[Stored dataset items]
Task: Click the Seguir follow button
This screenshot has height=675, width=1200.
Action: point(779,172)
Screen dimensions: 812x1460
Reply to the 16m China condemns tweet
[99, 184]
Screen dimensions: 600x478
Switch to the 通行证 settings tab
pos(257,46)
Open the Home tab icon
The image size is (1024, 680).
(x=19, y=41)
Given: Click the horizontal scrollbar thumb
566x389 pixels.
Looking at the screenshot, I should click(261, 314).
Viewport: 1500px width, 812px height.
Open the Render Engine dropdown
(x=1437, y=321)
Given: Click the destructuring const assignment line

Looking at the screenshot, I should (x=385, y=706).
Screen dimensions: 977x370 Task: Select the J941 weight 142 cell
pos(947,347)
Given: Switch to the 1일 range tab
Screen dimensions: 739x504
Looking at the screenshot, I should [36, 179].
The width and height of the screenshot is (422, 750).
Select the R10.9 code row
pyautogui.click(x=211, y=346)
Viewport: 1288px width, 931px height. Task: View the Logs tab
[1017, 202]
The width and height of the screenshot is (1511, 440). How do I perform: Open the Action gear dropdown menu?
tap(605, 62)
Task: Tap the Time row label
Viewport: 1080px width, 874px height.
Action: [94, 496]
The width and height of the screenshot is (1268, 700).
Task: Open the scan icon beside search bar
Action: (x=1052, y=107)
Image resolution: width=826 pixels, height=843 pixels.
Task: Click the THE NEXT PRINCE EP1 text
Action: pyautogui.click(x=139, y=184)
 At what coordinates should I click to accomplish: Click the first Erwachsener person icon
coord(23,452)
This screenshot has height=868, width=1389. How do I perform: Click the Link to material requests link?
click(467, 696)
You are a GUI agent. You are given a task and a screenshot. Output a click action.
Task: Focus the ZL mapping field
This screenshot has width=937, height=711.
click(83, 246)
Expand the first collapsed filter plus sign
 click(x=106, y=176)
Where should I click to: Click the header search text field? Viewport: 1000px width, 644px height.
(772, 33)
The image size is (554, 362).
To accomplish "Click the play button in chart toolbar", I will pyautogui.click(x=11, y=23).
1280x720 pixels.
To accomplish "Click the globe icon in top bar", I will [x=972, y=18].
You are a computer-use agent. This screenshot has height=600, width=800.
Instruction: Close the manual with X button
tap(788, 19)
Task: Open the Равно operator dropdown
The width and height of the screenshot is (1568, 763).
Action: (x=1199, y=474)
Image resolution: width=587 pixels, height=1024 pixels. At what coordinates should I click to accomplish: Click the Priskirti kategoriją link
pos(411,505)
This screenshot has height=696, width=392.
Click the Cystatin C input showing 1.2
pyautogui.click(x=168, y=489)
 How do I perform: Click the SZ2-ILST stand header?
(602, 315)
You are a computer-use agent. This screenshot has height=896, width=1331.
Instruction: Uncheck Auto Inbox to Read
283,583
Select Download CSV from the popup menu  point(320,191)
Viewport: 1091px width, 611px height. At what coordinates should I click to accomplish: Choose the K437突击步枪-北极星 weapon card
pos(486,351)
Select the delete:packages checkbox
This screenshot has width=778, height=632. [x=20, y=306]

Directions for this task: Would you give the data above again, exactly as written?

Written reply:
Task: Click the Seguir follow button
This screenshot has height=675, width=1200.
Action: point(779,172)
Screen dimensions: 812x1460
Reply to the 16m China condemns tweet
[99, 184]
Screen dimensions: 600x478
Switch to the 通行证 settings tab
pos(257,46)
Open the Home tab icon
The image size is (1024, 680).
(x=19, y=41)
Given: Click the horizontal scrollbar thumb
566x389 pixels.
Looking at the screenshot, I should click(261, 314).
Viewport: 1500px width, 812px height.
Open the Render Engine dropdown
(x=1437, y=321)
Given: Click the destructuring const assignment line

Looking at the screenshot, I should (x=385, y=706).
Screen dimensions: 977x370 Task: Select the J941 weight 142 cell
pos(947,347)
Given: Switch to the 1일 range tab
Screen dimensions: 739x504
Looking at the screenshot, I should [36, 179].
The width and height of the screenshot is (422, 750).
Select the R10.9 code row
pyautogui.click(x=211, y=346)
Viewport: 1288px width, 931px height. Task: View the Logs tab
[1017, 202]
The width and height of the screenshot is (1511, 440). How do I perform: Open the Action gear dropdown menu?
tap(605, 62)
Task: Tap the Time row label
Viewport: 1080px width, 874px height.
Action: [94, 496]
The width and height of the screenshot is (1268, 700).
Task: Open the scan icon beside search bar
Action: (x=1052, y=107)
Image resolution: width=826 pixels, height=843 pixels.
Task: Click the THE NEXT PRINCE EP1 text
Action: pyautogui.click(x=139, y=184)
 At what coordinates should I click to accomplish: Click the first Erwachsener person icon
coord(23,452)
This screenshot has height=868, width=1389. How do I perform: Click the Link to material requests link?
click(467, 696)
You are a GUI agent. You are given a task and a screenshot. Output a click action.
Task: Focus the ZL mapping field
This screenshot has width=937, height=711.
click(83, 246)
Expand the first collapsed filter plus sign
 click(x=106, y=176)
Where should I click to: Click the header search text field? Viewport: 1000px width, 644px height.
(772, 33)
The image size is (554, 362).
To accomplish "Click the play button in chart toolbar", I will pyautogui.click(x=11, y=23).
1280x720 pixels.
To accomplish "Click the globe icon in top bar", I will [x=972, y=18].
You are a computer-use agent. This screenshot has height=600, width=800.
Instruction: Close the manual with X button
tap(788, 19)
Task: Open the Равно operator dropdown
The width and height of the screenshot is (1568, 763).
Action: (x=1199, y=474)
Image resolution: width=587 pixels, height=1024 pixels. At what coordinates should I click to accomplish: Click the Priskirti kategoriją link
pos(411,505)
This screenshot has height=696, width=392.
Click the Cystatin C input showing 1.2
pyautogui.click(x=168, y=489)
 How do I perform: Click the SZ2-ILST stand header?
(602, 315)
You are a computer-use agent. This screenshot has height=896, width=1331.
Instruction: Uncheck Auto Inbox to Read
283,583
Select Download CSV from the popup menu  point(320,191)
Viewport: 1091px width, 611px height. At what coordinates should I click to accomplish: Choose the K437突击步枪-北极星 weapon card
pos(486,351)
Select the delete:packages checkbox
This screenshot has width=778, height=632. [x=20, y=306]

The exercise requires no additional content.